How Integrations Help Firms Manage AR, AP Data

Businesses can struggle to quickly reconcile payments when their employees have to juggle multiple software platforms, says Jason Hagan, director of treasury services product strategy at First National Bank of Omaha. In the Next-Gen AP/AR Digitization Report, Hagan explains how integrations help companies swiftly consolidate payments data on the back end.

Smooth accounts payable and receivable processes depend on the ability to easily access, manage and interpret payments data, but complex workflows and old-school tools can get in the way. Businesses receiving payments need to be able to match funds to the associated invoices or risk annoying clients with follow-up requests for money that has already been delivered. Challenges like these are prompting businesses to look for accounts receivable (AR) and accounts payable (AP) solutions that can help them more easily accept and process payments data, particularly those that are simple to adopt and use with their back-end systems, explained Jason Hagan, director of treasury services product strategy for First National Bank of Omaha (FNBO). 

The pandemic has added heat to this fire, driving many firms harder to find quick-to-adopt options for digitizing their AR operations. In a recent interview with PYMNTS, Hagan discussed how businesses are integrating their back-end systems with bank platforms to bring greater efficiency to their processes. 

Reconciliation Challenges

Slow reconciliation processes can result in extra costs and headaches, for example, by tying up staff schedules with tasks that could be managed by automation instead, Hagan said. Many firms still have AR systems that require employees to juggle different software platforms and conduct procedures manually. 

“Oftentimes, you would be surprised at the number of customers that use swivel-chair integration to download the data from a bank into a spreadsheet and then use that spreadsheet to close out the open receivable,” he said. “As we move toward better and more tools … that process can be automated using newer technologies.” 

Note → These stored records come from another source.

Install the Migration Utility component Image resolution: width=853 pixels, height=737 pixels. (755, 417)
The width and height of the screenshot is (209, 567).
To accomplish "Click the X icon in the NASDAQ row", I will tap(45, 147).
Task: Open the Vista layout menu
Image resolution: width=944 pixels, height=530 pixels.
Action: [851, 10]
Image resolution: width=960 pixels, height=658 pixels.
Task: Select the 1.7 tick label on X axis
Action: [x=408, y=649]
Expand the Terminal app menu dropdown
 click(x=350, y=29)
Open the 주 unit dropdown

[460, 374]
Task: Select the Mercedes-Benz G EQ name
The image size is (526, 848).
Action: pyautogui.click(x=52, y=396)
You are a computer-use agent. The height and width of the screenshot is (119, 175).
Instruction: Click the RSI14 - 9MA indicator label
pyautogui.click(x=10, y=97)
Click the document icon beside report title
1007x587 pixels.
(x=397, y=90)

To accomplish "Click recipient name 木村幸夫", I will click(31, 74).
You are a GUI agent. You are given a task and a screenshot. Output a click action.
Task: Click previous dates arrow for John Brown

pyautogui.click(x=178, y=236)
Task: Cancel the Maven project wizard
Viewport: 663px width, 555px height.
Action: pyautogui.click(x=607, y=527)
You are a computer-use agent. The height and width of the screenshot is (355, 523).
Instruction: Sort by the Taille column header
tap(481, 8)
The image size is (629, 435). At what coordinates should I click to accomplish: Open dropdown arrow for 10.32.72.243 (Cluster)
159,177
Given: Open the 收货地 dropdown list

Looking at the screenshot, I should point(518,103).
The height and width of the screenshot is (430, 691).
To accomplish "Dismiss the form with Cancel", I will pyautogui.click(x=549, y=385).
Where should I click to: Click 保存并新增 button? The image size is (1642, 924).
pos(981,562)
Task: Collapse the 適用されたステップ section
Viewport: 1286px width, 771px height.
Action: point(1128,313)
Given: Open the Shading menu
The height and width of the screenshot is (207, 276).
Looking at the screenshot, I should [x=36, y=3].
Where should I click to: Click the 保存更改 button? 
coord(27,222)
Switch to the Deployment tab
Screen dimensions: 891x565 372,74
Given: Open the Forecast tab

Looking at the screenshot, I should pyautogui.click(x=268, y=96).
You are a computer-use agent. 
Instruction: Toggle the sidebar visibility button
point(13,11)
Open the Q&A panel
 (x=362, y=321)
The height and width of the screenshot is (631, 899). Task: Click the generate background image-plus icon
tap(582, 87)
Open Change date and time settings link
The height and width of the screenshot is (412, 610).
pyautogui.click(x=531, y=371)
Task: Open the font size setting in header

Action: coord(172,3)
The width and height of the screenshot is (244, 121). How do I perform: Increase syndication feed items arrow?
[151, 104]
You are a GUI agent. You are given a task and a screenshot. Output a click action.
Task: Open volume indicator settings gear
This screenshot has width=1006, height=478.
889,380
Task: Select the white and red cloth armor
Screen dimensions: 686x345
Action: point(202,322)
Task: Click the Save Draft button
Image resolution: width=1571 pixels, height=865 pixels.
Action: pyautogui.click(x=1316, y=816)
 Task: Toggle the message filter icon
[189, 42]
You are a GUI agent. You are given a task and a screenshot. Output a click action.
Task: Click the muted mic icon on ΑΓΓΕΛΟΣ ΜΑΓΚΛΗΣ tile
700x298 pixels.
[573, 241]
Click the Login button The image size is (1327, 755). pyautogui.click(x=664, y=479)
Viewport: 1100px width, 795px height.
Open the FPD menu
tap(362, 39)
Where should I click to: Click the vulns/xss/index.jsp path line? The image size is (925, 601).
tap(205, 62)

Modern automation and integrations can make it unnecessary to swap between many different applications. Technologies like optical character recognition (OCR), artificial intelligence (AI) and machine learning (ML) can help firms capture and extract data from invoices, freeing up staff to work on other tasks essential to helping the firms get paid more promptly. 

Many firms that automated routine AR tasks did not let go of the staff who used perform that work, Hagan said. Instead, many were reassigned to tackle more nuanced responsibilities, such as managing relationships with business partners that tend to be slow to pay. Firms may also take advantage of digital upgrades that enable them to better analyze AR data for useful insights, such as identifying clients that are likely to be receptive to prompts to pay early. 

Call For Integrations

Businesses that want to get these kinds of AR and AP updates and streamline their reconciliation processes may turn to banking partners for help. Financial institutions’ (FIs) platforms can pair remittance details with payments on clients’ behalf or reformat and consolidate payments data in ways that make the information easier for clients’ systems to process, for example. Businesses need to be able to easily take advantage of these offerings, and the ability to integrate their back-end systems with the banks’ payment platforms via application programming interfaces (APIs) can be key to getting these new workflows up and running fast. 

“[Such an integration] completely reduces the overhead a customer has to move between an existing process and a new, more efficient process,” Hagan said. 

Small- to mid-sized businesses (SMBs) have fewer resources to use on customizations and are especially likely to want to integrate with ready-to-go turnkey platforms that can be implemented right away. Hagan said FNBO is also keeping this in mind as it looks to later go live on The Clearing House’s Real-Time Payments (RTP®) network, which it expects will further ease customers’ remittances challenges by delivering funds that are accompanied by rich payments data formatted in a standardized way. 

“That structure of data and the improvement along with the cash application itself is huge,” Hagan said. “Fundamentally, [RTP] allows customers to be active in how they manage their cash conversion cycle.” 

FNBO intends to feature RTP on a platform with which its clients can integrate, making it simple for those businesses to accept the transaction data and flow it into their back-end systems. That information is then easy to process for generating insights and informing cash management decisions. 

Businesses are experiencing growing pressure to handle AR processes swiftly and easily, and difficulty in reconciling data can present a major hurdle. Powerful AR platforms and technologies are available to help, however, and clients can expect quick, easy implementation experiences that can enhance existing back-end systems.